The “social semantic web” adds human intervention via social networks to the semantic web. The automatic classification of web content using taxonomies and ontologies can be augmented by collaborative labeling and tagging of data by humans. Some strategists believe that exploiting social networking can lead to higher quality results: for example, if I am seeking a good physiotherapist within 10km of my mother’s home, would asking my social circle of friends and acquaintances lead to a better result than that from an automatic search? If physiotherapists want to advertise online, which is the optimal online advertiser to use?
The quest for higher quality online advertising – the “right ad at the right time in the right place” – is a strong commercial catalyst for a better and wiser web. Google attempts to solve the right ad challenge by inferring our interests based on observing for what we search. Facebook attempts to solve it by analyzing our chit-chat with our friends. The more that an online advertiser can encourage us to directly or indirectly tell it about our interests, the more likely it can become highly successful – and useful! Despite what many in the traditional newspapers believe, I believe that for them there is a substantial opportunity online since they could then observe which specific articles we each read, and tailor advertisements to each once of us accordingly.
However, it would be disappointing if the sole benefit of the semantic web were better targeted advertising.
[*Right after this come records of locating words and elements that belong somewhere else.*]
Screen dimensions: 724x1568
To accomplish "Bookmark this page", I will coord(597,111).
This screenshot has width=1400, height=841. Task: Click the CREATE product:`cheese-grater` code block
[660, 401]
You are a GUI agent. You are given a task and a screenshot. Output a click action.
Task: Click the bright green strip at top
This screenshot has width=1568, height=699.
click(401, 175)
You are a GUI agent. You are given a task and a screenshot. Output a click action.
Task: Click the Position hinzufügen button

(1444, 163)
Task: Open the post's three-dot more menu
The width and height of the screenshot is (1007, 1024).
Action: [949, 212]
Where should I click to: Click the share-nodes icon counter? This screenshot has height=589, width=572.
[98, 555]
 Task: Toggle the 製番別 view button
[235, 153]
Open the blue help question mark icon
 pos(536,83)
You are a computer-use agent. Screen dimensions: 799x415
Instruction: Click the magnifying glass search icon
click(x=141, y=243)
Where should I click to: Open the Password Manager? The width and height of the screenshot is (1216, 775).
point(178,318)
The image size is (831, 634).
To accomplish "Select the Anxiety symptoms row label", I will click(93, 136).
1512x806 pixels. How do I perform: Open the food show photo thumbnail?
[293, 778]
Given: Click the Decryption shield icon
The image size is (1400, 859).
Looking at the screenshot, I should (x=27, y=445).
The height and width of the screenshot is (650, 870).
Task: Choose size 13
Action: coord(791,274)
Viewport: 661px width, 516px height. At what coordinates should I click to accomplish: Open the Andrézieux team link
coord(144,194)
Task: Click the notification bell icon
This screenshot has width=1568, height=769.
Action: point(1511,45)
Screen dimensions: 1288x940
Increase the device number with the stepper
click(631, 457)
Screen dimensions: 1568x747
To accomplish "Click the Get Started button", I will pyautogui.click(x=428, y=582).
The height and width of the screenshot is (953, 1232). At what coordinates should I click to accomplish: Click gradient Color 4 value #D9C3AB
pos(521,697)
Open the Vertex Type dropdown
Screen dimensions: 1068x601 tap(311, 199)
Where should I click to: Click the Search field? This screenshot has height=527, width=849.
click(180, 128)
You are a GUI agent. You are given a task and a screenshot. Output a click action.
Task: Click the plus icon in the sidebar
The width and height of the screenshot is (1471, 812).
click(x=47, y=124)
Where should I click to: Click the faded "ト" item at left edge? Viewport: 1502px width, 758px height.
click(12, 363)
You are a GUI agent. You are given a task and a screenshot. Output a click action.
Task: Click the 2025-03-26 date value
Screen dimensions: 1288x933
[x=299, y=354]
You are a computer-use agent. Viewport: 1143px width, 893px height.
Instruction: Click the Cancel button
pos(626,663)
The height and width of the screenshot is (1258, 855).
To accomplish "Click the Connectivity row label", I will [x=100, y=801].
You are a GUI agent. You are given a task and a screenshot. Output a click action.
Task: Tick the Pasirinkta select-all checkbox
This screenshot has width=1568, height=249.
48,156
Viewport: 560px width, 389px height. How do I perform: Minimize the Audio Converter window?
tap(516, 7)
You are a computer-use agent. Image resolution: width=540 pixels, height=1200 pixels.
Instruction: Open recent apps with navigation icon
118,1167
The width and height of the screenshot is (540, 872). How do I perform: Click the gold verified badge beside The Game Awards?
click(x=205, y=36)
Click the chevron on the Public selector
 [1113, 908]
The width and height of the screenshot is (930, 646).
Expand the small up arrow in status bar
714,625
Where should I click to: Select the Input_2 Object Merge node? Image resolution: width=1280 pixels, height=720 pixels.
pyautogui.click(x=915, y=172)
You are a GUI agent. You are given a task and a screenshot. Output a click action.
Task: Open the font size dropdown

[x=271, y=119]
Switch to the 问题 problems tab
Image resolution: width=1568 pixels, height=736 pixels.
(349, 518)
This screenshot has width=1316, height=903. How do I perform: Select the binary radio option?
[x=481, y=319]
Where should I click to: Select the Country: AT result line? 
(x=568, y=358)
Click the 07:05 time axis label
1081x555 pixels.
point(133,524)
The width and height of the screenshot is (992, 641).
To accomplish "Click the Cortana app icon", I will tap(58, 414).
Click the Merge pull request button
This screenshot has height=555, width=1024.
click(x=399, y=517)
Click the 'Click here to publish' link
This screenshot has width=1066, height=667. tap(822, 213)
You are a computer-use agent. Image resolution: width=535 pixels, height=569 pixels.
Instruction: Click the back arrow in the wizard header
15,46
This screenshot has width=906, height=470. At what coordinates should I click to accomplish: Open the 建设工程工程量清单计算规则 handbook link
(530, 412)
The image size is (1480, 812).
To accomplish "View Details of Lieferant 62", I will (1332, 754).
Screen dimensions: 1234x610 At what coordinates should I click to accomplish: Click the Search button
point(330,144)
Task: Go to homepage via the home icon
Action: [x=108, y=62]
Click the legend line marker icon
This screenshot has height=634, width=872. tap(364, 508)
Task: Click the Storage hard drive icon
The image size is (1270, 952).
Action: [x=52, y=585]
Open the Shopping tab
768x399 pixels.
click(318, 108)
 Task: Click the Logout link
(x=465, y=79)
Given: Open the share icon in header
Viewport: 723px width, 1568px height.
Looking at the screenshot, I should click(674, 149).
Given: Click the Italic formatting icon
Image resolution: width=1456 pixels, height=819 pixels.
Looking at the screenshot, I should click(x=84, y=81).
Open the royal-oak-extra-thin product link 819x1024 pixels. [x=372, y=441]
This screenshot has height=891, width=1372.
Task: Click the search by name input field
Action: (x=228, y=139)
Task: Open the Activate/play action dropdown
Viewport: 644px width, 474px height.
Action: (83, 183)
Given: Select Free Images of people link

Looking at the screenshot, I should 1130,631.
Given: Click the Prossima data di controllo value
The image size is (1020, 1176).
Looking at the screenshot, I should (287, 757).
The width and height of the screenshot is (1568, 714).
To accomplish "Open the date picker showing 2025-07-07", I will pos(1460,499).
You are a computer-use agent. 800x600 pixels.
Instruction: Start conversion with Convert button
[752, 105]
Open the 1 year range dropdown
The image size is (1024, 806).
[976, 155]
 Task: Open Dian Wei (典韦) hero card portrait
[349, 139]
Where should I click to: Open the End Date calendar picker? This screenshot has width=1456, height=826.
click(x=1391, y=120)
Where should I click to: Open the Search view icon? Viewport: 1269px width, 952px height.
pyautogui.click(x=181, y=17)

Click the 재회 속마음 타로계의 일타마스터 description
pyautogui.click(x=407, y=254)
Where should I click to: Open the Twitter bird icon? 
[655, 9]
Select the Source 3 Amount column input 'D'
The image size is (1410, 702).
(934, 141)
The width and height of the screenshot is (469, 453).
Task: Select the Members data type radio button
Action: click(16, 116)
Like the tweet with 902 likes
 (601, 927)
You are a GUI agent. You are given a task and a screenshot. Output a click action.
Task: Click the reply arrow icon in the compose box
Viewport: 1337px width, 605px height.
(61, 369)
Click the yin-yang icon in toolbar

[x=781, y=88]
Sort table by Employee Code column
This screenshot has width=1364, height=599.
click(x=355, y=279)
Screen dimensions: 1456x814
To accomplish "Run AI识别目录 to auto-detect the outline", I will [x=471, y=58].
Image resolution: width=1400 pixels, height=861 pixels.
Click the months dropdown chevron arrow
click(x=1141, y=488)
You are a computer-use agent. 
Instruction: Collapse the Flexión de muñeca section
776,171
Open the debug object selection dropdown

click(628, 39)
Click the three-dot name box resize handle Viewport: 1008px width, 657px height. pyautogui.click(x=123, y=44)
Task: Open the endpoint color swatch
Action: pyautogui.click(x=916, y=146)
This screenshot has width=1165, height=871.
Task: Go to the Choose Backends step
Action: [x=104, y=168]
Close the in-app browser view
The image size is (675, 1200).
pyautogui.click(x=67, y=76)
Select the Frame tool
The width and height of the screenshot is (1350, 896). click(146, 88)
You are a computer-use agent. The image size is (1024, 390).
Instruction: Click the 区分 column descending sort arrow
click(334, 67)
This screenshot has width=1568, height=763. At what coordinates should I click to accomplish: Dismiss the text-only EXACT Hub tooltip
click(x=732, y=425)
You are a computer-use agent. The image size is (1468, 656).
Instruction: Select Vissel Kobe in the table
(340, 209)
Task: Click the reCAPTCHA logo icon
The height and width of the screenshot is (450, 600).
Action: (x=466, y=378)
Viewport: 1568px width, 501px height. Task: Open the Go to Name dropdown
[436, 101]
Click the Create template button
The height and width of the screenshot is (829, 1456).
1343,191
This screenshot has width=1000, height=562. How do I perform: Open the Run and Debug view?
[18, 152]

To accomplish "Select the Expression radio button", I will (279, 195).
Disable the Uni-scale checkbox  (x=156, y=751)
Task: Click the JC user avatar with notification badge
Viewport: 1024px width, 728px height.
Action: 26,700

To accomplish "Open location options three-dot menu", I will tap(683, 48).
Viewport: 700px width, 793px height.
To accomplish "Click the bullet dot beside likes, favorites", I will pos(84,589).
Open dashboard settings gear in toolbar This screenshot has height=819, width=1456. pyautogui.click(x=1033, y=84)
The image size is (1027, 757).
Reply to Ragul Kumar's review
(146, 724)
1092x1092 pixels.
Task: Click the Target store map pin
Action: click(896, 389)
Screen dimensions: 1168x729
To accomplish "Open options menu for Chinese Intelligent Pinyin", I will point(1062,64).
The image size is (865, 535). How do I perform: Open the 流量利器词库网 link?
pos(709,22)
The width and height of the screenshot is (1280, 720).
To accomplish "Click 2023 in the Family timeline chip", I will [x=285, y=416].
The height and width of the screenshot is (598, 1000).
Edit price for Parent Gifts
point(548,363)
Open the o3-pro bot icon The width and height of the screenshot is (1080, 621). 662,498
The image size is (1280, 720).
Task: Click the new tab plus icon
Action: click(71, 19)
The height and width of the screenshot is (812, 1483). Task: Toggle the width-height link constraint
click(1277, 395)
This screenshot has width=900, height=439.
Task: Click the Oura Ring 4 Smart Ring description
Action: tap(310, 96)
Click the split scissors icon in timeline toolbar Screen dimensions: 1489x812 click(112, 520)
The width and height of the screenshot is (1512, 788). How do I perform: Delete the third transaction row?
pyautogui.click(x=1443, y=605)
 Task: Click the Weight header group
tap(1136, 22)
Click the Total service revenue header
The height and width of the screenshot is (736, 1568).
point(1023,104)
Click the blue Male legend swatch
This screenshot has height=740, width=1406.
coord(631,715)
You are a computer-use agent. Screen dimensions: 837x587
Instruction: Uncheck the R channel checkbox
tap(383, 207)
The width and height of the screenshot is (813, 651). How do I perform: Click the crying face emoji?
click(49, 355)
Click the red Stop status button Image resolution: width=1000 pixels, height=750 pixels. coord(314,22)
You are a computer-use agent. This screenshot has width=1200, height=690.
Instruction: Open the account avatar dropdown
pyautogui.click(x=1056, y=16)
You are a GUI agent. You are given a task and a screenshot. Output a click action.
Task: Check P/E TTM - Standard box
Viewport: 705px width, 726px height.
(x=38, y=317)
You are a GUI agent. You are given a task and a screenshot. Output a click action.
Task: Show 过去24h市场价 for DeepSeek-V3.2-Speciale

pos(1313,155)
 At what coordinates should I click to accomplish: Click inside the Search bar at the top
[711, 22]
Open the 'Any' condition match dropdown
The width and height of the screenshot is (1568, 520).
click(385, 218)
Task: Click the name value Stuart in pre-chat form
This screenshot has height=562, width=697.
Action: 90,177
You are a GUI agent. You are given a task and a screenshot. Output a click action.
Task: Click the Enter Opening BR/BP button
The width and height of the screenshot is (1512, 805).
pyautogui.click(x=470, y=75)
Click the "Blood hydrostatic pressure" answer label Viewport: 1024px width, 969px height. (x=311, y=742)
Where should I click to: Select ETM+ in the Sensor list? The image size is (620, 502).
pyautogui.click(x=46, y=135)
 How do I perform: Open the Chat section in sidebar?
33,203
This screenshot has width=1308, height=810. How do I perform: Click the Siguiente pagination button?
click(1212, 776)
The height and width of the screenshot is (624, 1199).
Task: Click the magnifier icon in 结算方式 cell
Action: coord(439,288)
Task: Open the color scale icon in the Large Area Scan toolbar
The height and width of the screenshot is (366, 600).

Rather we should expect the semantic web to actively assist us, gently intervening when appropriate, politely bringing things to our attention. Currently we browse the web based on keywords we give the search engines, what our friends recommend, and what we come across. Rather than results from simple matching of keywords and just from what our friends like, imagine if web software tools were sufficiently powerful to unearth the latent intelligence already in the web. Medical clinicians may discover new links between diseases, deduced from research results already available today but currently lost in the mass of the web. Historians may realize that particular events are related, based on evidence whose importance had been overlooked. Researchers, journalists, genealogists and indeed all of us may all discover new relationships between stories, events and data which were latent but hitherto unrecognized in the web.
There have been two decades of the world wide web, and a decade of the semantic web, but the web still has many “what the heck” moments. There is substantial opportunity for innovation to make the web wise and intelligent.
[Disclosure: Chris Horn is an Advisory Board member of the SFI funded DERI project at NUIG researching the semantic web. He is also Chairman of Sophia Search, a Belfast based company with semantic search and discovery solutions.]